サムスン、アップルの2強の牙城を崩すと目されているのが、
もっか絶好調の小米科技(シャオミ)です。
“中国のアップル”といわれているシャオミは、
2010年創業のスマホメーカーです。
創業者でCEOの雷軍(レイ・ジュン)氏は、
“中国のスティーブ・ジョブス”の異名をとる人物です。
ユーチューブにアップされているプレゼンの動画を見ると、
服装から身振り手振りまで、そっくり。
シャオミの14年のスマホ販売台数は6110万台で、
サムスン、アップルに次ぐ世界3位のメーカーへと大躍進。
世界最大のスマホ市場の中国で、
すでにサムスンを抜き、シェアトップに立っています。
ロイター社の報道によると、シャオミの企業価値は、
460億ドル以上と評価され、非上場の技術系企業では世界一。
未公開企業では、上場前のフェイスブックに次ぐ高い評価です。
急成長の秘密はどこにあるのでしょうか。
シャオミは、「低価格ハイスペック」の商品力にあります。
低価格・高機能を両立させるために、
商品ラインナップを徹底的に絞り込み、大量生産によってコストを削減しています。
原価ギリギリの薄利多売戦略で営業利益率は2%未満などという報道もありましたが、
シャオミのスマホの価格は、ハイエンド機種でも2万円から3万円。
アップル「iPhone」やサムスン「GALAXY」の半額以下に抑えています。
シャオミが自社で行っているのは、企画と販売、顧客サービスのみです。
端末の設計や生産は、iPhoneのOEM生産で知られる、
台湾の鴻海精密工業(ホンハイ)などの受託メーカーに外注するなど、
文字通りファブレス企業です。
販売戦略もユニークです。

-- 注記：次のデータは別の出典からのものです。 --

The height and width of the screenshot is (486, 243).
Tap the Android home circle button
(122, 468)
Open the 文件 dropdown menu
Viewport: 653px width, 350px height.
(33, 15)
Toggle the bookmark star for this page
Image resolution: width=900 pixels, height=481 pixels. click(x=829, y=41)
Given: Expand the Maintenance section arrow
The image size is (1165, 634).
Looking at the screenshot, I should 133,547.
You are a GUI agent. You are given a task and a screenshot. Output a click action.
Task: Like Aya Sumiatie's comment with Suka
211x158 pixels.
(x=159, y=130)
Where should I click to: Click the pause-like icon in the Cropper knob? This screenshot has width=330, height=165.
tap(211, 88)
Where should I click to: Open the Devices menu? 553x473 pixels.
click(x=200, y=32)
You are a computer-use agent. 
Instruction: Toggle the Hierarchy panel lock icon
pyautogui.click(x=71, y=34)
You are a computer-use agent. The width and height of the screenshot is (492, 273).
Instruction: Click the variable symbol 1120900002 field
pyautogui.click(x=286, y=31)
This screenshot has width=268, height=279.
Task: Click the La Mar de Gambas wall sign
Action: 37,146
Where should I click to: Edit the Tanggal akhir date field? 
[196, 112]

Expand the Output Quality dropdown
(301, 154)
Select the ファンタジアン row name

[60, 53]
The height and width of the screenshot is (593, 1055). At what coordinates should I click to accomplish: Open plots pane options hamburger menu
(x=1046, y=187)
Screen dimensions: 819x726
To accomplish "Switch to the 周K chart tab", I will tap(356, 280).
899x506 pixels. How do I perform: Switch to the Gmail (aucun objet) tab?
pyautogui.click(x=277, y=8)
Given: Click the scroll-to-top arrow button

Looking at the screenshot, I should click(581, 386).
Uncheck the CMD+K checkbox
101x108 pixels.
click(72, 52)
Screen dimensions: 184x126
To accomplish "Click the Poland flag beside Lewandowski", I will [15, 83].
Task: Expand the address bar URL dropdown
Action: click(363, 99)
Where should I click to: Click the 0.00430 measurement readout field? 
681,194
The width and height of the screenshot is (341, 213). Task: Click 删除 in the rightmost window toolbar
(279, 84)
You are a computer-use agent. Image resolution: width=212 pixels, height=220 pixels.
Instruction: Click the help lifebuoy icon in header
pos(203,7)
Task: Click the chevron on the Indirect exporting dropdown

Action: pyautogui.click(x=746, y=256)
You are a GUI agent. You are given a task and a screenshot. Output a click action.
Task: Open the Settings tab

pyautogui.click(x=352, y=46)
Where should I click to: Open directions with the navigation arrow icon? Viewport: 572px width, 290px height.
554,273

小売店舗を持たず、
自社サイト主体での販売にこだわっています。
広告費も使わず、中国版ツイッターの「微博」や、ネットの口コミを活用。
徹底的にスリムな経営体質を構築しています。
その勢いは、いまや中国にとどまりません。
14年8月、米グーグルでスマホOS「アンドロイド」の
製品管理担当副社長を務めたヒューゴ・バーラ氏を
海外事業担当の副社長に迎え入れ、グローバル展開に本腰を入れています。
14年7月進出したインド市場では、同年12月に特許侵害訴訟を受けて、
一次販売停止を命じられるなど、苦戦しているようですが、
台湾やシンガポールなど、アジア各国に進出しています。
15年には、東南アジアをはじめ、メキシコやトルコ、ロシア、ブラジルなどへの
進出を図る計画もあるといわれています。
シャオミは今後、スマホの覇権争いの主役に躍り出るのではないでしょうか。
それは多分、時間の問題でしょう。
「高機能・低価格」戦略は、スマホ業界の破壊的イノベーションそのもの。
さすがのサムスンも、タジタジといったところでしょうね。